=== Section Start ===
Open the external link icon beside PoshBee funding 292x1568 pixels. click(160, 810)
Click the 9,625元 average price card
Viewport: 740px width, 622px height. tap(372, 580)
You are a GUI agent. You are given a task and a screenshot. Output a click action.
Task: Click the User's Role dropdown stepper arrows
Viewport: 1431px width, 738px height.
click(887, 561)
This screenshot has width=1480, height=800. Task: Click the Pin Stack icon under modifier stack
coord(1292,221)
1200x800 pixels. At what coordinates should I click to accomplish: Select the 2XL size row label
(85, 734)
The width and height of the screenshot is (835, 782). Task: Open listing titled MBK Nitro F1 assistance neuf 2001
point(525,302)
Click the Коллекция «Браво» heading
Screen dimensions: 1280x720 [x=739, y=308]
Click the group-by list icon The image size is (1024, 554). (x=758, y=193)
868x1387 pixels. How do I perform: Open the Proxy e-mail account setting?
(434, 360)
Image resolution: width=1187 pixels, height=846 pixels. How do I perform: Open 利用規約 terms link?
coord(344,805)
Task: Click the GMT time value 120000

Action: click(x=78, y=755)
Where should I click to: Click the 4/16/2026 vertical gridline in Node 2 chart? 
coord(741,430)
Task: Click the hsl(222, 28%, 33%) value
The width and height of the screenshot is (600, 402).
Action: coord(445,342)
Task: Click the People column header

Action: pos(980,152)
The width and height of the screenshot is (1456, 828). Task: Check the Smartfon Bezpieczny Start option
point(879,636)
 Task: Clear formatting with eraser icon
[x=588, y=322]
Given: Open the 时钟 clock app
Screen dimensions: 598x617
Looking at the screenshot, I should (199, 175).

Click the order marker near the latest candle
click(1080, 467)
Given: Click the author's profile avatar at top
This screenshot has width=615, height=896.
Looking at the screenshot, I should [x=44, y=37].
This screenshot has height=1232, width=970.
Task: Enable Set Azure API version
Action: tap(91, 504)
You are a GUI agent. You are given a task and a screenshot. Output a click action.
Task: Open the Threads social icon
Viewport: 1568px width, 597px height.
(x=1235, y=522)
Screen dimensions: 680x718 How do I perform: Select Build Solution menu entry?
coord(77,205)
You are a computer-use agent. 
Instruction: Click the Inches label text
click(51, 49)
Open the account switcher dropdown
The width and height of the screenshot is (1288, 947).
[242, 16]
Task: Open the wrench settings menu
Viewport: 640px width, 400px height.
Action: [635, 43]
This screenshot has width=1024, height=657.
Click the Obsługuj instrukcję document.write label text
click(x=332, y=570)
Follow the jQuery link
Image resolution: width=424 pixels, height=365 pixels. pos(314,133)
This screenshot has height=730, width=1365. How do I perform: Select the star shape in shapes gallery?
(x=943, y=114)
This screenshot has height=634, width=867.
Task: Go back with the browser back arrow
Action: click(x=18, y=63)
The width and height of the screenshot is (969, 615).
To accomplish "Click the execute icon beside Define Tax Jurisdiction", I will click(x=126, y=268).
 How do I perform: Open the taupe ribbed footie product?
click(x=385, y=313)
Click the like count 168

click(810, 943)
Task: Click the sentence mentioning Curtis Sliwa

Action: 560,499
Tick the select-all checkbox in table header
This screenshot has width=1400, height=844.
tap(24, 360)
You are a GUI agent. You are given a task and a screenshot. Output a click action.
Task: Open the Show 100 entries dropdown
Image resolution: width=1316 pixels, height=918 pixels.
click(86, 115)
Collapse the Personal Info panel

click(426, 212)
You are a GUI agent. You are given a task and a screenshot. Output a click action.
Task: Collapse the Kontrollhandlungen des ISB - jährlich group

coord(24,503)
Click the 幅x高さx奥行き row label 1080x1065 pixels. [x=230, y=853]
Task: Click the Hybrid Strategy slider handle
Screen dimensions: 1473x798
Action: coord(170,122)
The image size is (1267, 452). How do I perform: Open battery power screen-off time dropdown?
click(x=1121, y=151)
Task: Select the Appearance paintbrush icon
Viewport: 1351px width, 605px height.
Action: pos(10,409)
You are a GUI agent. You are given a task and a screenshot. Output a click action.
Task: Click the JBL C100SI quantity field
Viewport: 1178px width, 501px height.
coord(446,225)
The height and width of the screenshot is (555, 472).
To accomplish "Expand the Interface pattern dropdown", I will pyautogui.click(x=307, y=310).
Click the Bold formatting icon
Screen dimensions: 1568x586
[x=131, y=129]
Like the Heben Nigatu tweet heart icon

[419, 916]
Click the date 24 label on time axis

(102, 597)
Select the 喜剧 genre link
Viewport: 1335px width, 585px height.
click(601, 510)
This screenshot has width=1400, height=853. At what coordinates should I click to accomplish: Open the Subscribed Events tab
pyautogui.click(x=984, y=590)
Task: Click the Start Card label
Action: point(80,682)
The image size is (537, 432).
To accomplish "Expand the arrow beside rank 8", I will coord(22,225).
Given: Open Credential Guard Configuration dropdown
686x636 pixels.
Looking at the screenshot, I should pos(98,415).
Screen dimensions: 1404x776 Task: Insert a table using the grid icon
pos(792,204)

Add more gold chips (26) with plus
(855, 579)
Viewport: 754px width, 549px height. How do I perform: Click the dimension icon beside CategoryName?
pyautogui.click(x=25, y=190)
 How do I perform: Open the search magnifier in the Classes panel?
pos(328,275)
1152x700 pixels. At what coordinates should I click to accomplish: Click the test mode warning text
=== Section End ===
Reproduce exactly the entries above, limited to the lines from the one with "The width and height of the screenshot is (1456, 828)." through the one with "Open the account switcher dropdown", both included.

• **WRITTEN RESPONSE**:
The width and height of the screenshot is (1456, 828). Task: Check the Smartfon Bezpieczny Start option
point(879,636)
 Task: Clear formatting with eraser icon
[x=588, y=322]
Given: Open the 时钟 clock app
Screen dimensions: 598x617
Looking at the screenshot, I should (199, 175).

Click the order marker near the latest candle
click(1080, 467)
Given: Click the author's profile avatar at top
This screenshot has width=615, height=896.
Looking at the screenshot, I should [x=44, y=37].
This screenshot has height=1232, width=970.
Task: Enable Set Azure API version
Action: tap(91, 504)
You are a GUI agent. You are given a task and a screenshot. Output a click action.
Task: Open the Threads social icon
Viewport: 1568px width, 597px height.
(x=1235, y=522)
Screen dimensions: 680x718 How do I perform: Select Build Solution menu entry?
coord(77,205)
You are a computer-use agent. 
Instruction: Click the Inches label text
click(51, 49)
Open the account switcher dropdown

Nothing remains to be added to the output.